*Task set*
1. In the forum thread about TV antenna reception, translate this sentence into Spanish: "Any such restrictions are preempted by the FCC's Over-The-Air-Reception-Devices (OTARD) Rule."
2. According to the forum thread about TV antenna reception, what signal level causes an immediate drop-out on the DVR-921?
3. Go on with the forum thread about TV antenna reception, picking up right after its final sentence.

*Document text*
>> Begin

I'm an idiot. I put up the CM3020 (massive, deep fringe rated) and still got no locks except the one that's 7 miles from home. After pondering the situation I came to the shocking realization that I'm putting up my antenna in my attic of a STUCCO HOUSE which naturally has wire mesh wrapped all the way around it. :nono2:

I'll be exploring rooftop options in the next 24 hours or so.


----------



## TVBob (Dec 19, 2003)

flmilkfarmer said:


> Is there a way to keep the signal strength displayed instead of the short few seconds you see it when you tune to the channel?


Yes. Press the *BROWSE* button (right arrow).


----------



## TVBob (Dec 19, 2003)

0db said:


> I'll be exploring rooftop options in the next 24 hours or so.


That's the way to go. Outdoors will be _much_ better. Good luck and let us know how it works.

If your local UHF _analog_ signals are pretty solid and free of major ghosts (mulitipath), you should have no trouble receiving the digital stations that are nearby in frequency. On the DVR-921, any signal falling below 60 (on a 0-125 scale) will cause an immediate drop-out. On a Dish 6000, any signal below 50 (on a 0-100 scale) will do the same. The 921's OTA receiver is much better than the 6000's, but still not as solid or as quick to lock on as the integrated HD tuner in my Sony TV (which was manufactured over 3 years ago!)

BTW, homeowners associations cannot stop you from putting up an ordinary outdoor TV antenna (12' above the roof line max), even if they publish restrictions that say "no outdoor antennas." Any such restrictions are preempted by the FCC's Over-The-Air-Reception-Devices (OTARD) Rule. See this FCC fact sheet.

I'm 50 miles from the tower in San Francisco , and the little TV antenna pictured in my Avatar just would not cut it. I recently replaced it with a Winegard PR-9032 UHF-only high gain antenna, and this made a huge difference. I also picked up the Channel Master CM-7775 UHF mast-mounted pre-amp, but I haven't installed it yet and it seems I may not need it. Yeah, I still get a few momentary drop-outs when a plane flies overhead or a big truck rolls by. I doubt a pre-amp will help with that problem, though.

>> End

*Supplied material*
>> Begin

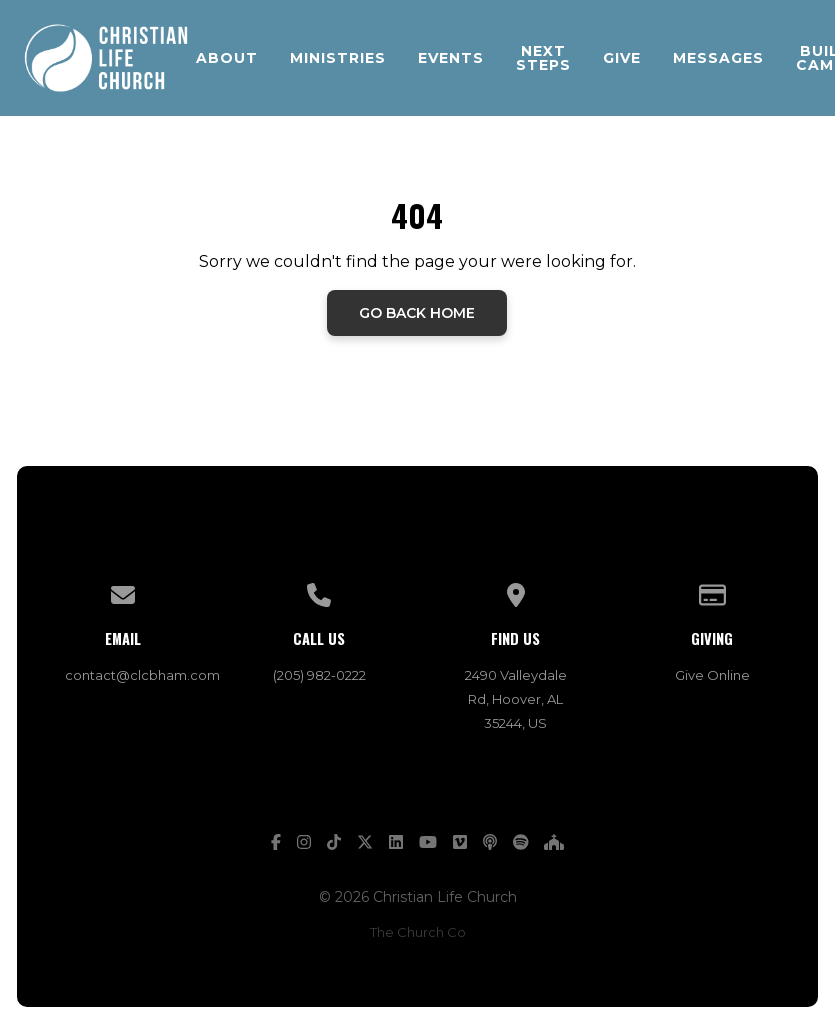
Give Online (712, 675)
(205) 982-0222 (319, 675)
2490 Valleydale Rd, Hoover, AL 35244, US (516, 699)
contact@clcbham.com (142, 675)
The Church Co (418, 932)
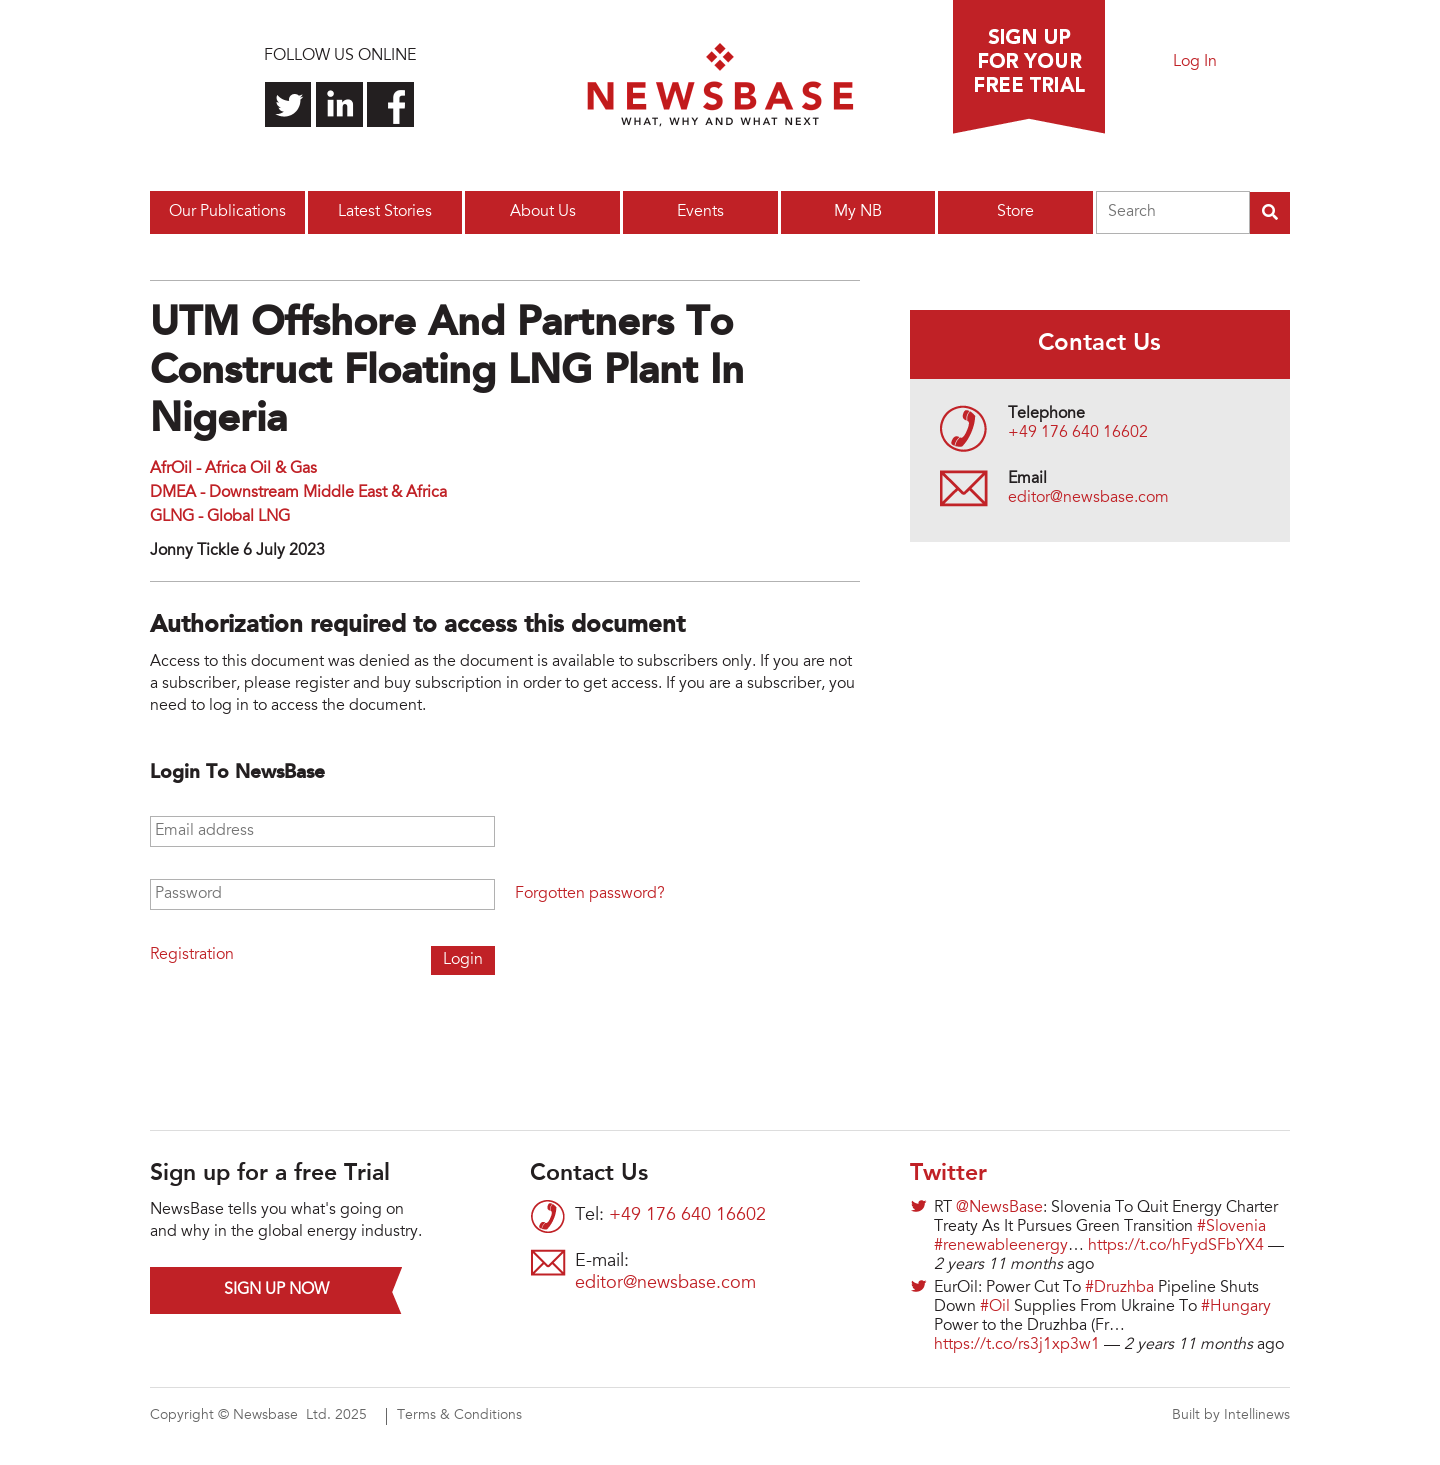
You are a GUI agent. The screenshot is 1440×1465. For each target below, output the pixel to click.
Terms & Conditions (459, 1416)
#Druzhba (1119, 1288)
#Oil (995, 1307)
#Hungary (1236, 1307)
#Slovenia (1231, 1227)
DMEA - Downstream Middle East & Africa (298, 493)
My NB (858, 212)
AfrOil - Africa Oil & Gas (233, 469)
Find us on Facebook (390, 104)
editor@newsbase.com (1088, 498)
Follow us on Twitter (288, 104)
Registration (192, 955)
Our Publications (227, 212)
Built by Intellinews (1231, 1416)
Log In (1195, 62)
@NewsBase (999, 1208)
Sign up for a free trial (1029, 67)
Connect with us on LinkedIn (339, 104)
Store (1015, 212)
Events (700, 212)
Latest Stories (385, 212)
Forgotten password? (590, 894)
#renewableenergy (1001, 1246)
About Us (543, 212)
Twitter (948, 1174)
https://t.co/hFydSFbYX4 (1176, 1246)
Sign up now (276, 1290)
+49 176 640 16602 (1078, 433)
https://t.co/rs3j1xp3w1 (1017, 1345)
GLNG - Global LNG (220, 517)
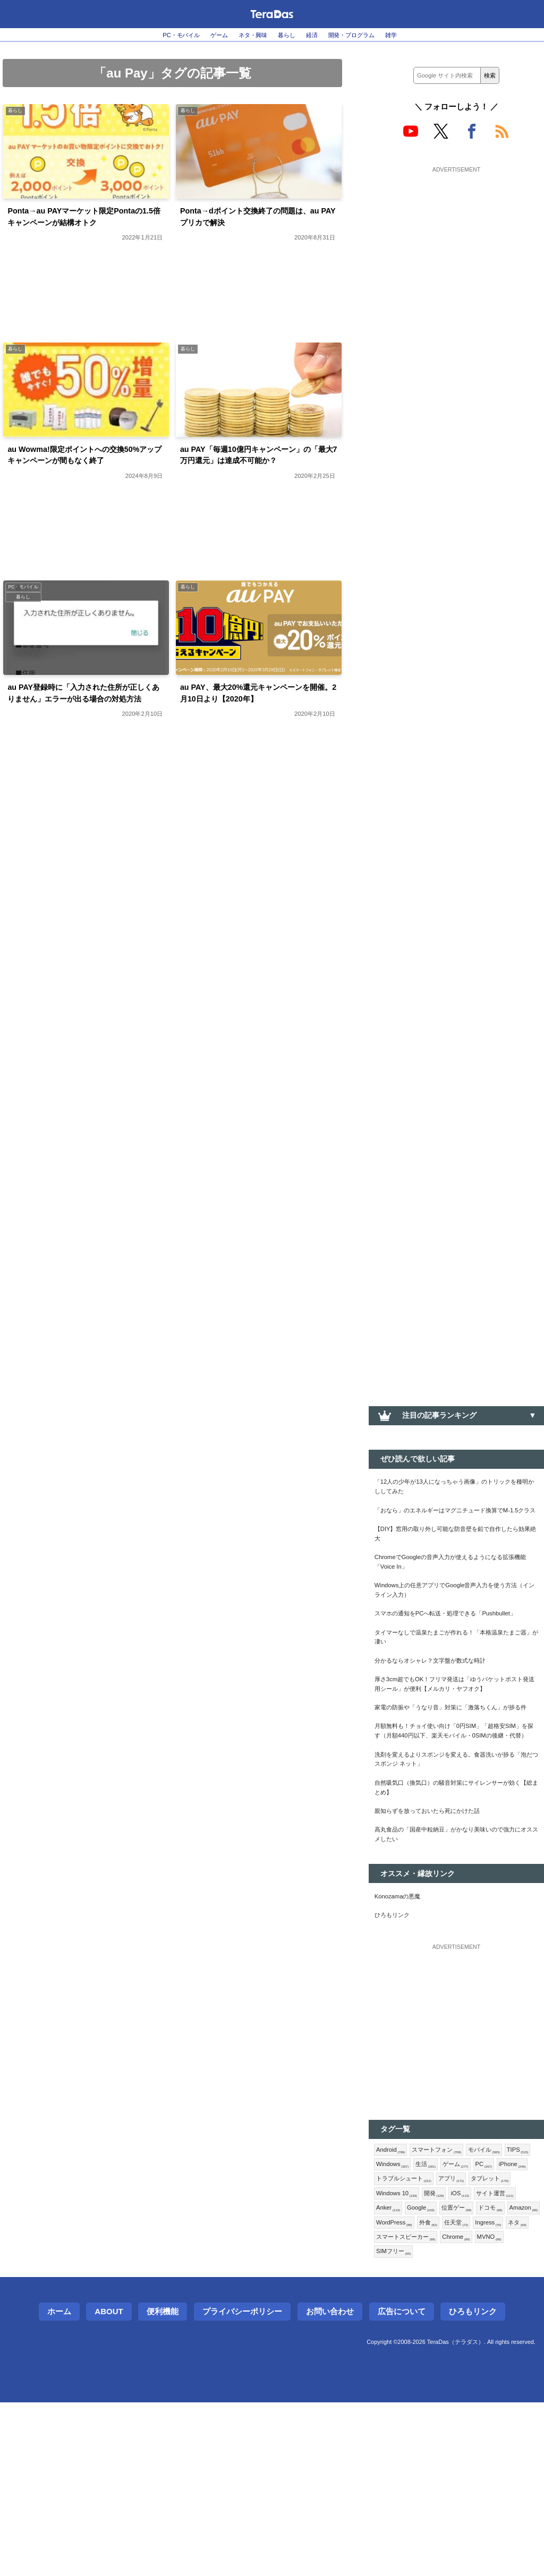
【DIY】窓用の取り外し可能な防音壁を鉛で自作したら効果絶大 (455, 1557)
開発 (388, 2355)
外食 (437, 2389)
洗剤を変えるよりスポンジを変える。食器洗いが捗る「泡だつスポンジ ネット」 (456, 1872)
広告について (402, 2484)
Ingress (507, 2389)
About (109, 2484)
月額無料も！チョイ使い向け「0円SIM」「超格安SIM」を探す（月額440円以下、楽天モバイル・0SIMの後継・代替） (454, 1832)
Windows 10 (491, 2338)
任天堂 (470, 2389)
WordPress (398, 2389)
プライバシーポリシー (242, 2484)
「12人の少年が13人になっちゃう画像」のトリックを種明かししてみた (454, 1490)
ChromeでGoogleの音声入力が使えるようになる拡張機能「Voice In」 (456, 1591)
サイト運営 (457, 2355)
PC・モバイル (157, 35)
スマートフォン (448, 2286)
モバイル (504, 2286)
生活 (466, 2303)
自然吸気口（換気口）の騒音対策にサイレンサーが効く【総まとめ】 (456, 1906)
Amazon (512, 2372)
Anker (501, 2355)
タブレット (437, 2338)
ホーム (59, 2484)
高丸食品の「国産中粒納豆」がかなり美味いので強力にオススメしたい (456, 1961)
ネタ (386, 2407)
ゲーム (205, 35)
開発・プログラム (368, 35)
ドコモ (473, 2372)
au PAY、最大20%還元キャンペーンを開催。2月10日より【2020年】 (258, 739)
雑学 (418, 35)
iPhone (418, 2320)
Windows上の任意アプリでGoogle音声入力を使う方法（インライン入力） (454, 1624)
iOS (417, 2355)
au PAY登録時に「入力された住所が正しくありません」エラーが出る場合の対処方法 (85, 746)
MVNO (391, 2424)
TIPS (389, 2303)
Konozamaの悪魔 (404, 2027)
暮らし (288, 35)
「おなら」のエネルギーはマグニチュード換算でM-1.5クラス (456, 1523)
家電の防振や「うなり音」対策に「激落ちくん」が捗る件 (456, 1793)
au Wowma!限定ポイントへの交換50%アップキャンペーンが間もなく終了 (84, 487)
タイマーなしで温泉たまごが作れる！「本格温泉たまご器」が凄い (456, 1692)
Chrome (502, 2407)
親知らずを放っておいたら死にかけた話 (441, 1933)
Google (392, 2372)
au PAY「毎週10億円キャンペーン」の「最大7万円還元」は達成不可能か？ (259, 487)
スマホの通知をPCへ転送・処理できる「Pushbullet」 (439, 1658)
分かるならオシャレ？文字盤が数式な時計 (445, 1719)
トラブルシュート (475, 2320)
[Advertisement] (456, 243)
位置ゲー (434, 2372)
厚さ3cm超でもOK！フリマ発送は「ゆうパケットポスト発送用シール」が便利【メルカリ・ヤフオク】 (456, 1753)
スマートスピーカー (441, 2407)
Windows (428, 2303)
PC (385, 2320)
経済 (319, 35)
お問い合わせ (330, 2484)
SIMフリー (434, 2424)
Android (393, 2286)
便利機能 (162, 2484)
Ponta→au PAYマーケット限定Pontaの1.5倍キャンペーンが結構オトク (85, 228)
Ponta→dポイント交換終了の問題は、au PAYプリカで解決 (254, 221)
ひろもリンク (397, 2048)
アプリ (391, 2338)
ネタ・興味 (246, 35)
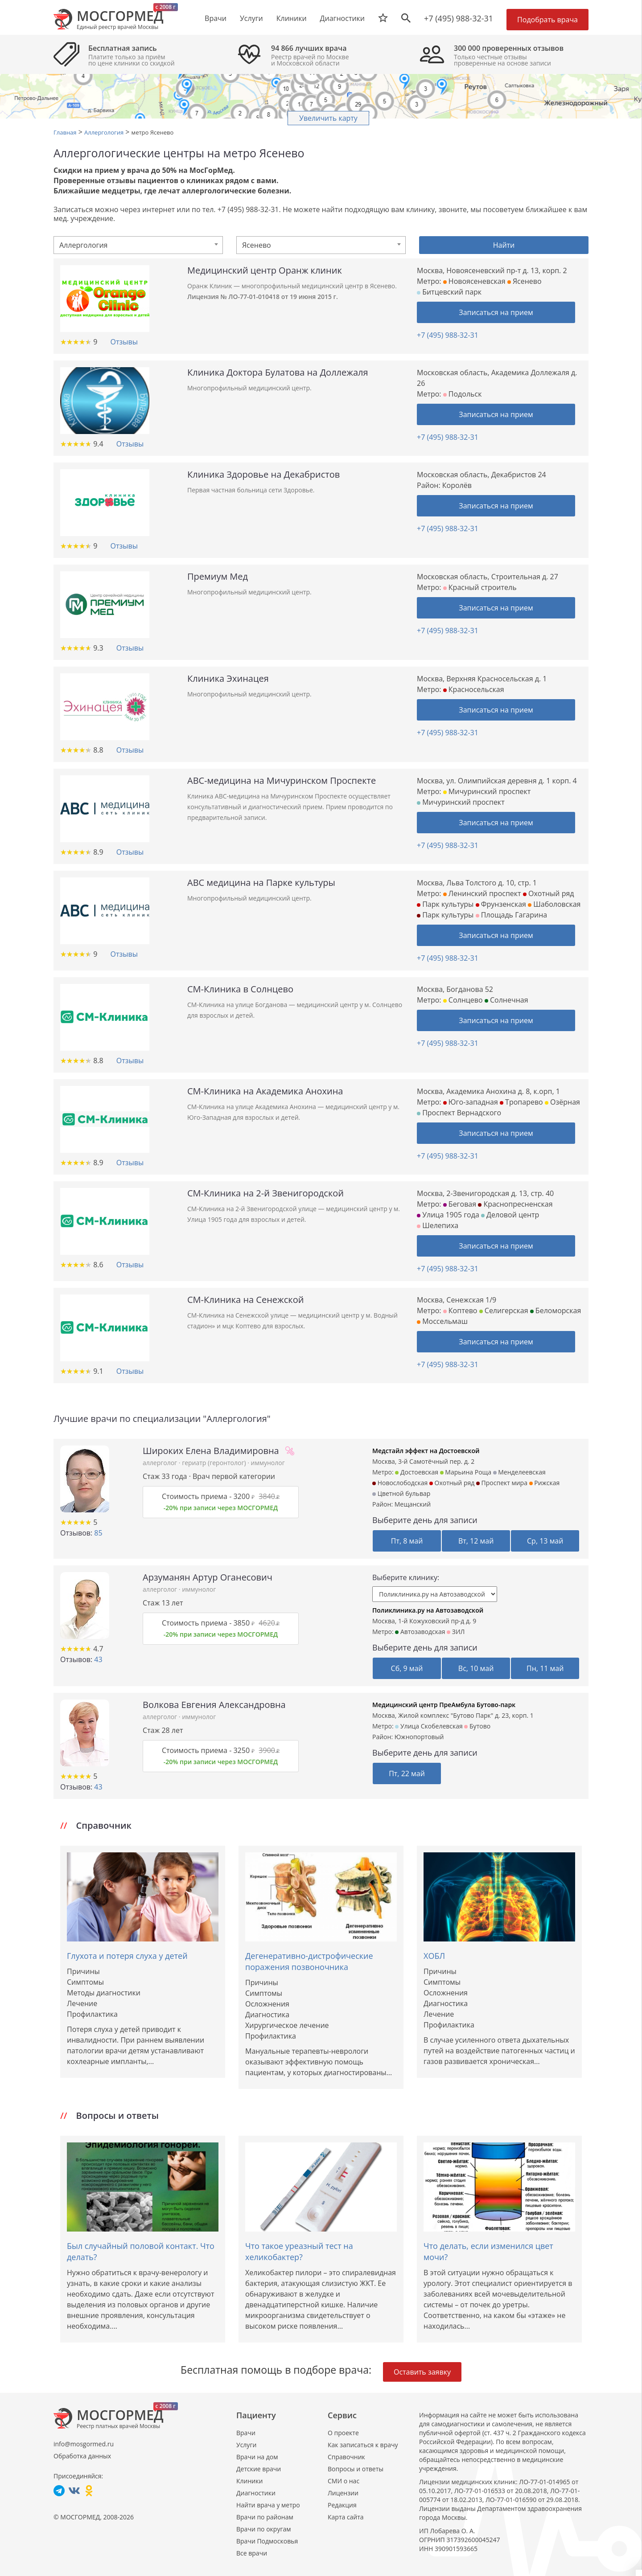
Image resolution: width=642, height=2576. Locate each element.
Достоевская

>> End

*Results of the exercise*
1. Cualquier restricción de ese tipo queda anulada por la norma Over-The-Air-Reception-Devices (OTARD) de la FCC.

2. Any signal below 60 on a 0-125 scale.

3.
----------



## ibglowin (Sep 10, 2002)

That could attenuate the signal a bit!


----------



## 0db (Jan 10, 2005)

ibglowin said:


> That could attenuate the signal a bit!


Even if it's not directly in the path of the signal (antenna is pointing out through the sloped plywood-ceramic tile roof at the moment), I suspect it's going to create some crazy reflections in between all the walls!


----------



## Michael P (Oct 27, 2004)

flmilkfarmer said:


> I advanced 1 channel at a time and never got any signal.


I've been trying to add a station that I get a lock on bet never acquires. The signal strenght fluctuates from 70 to 0 to 100 and back to 65. It's probably those dips to 0 that blows the acquisition. The station is only a few miles away from here but they are on an "STA" licence at only 1000w on a short tower at their studio. I have an outdoor omnidirectional "saucer" antenna on a 20' mast on my chimney. I get too much multipath with this antenna - but I can't change it until spring.

Anyway, I found from my numerous attempts to get this station acquired that the "Add DTV" screen is made to get only one station at a time (i.e. entering several channels one after the other returns "0" readings even though you know for a fact that at least some of these channels have strong signals). Also there is a delay in the readings if you should enter a second channel - the readings from the first channel entered "sticks" on the bar graph longer than the channel number displayed. (I gave myself false hope by entering a weak channel after a strong one).


----------



## The Guv (Dec 14, 2004)

ibglowin said:


> If your 60 miles away from the towers you need an antenna rated for "deep fringe". The tiny set top box antenna's are meant for people right in the city and or near the source more or less. (YMMV as they say) I wouldgo for the antenna that has the highest signal gain, and then buy a good, high quality pre amp as well such as those made by channel master or winegard. Expect to pay $50-60 for one. It will make all the difference in the world in those stations you are having problems locking and holding on to.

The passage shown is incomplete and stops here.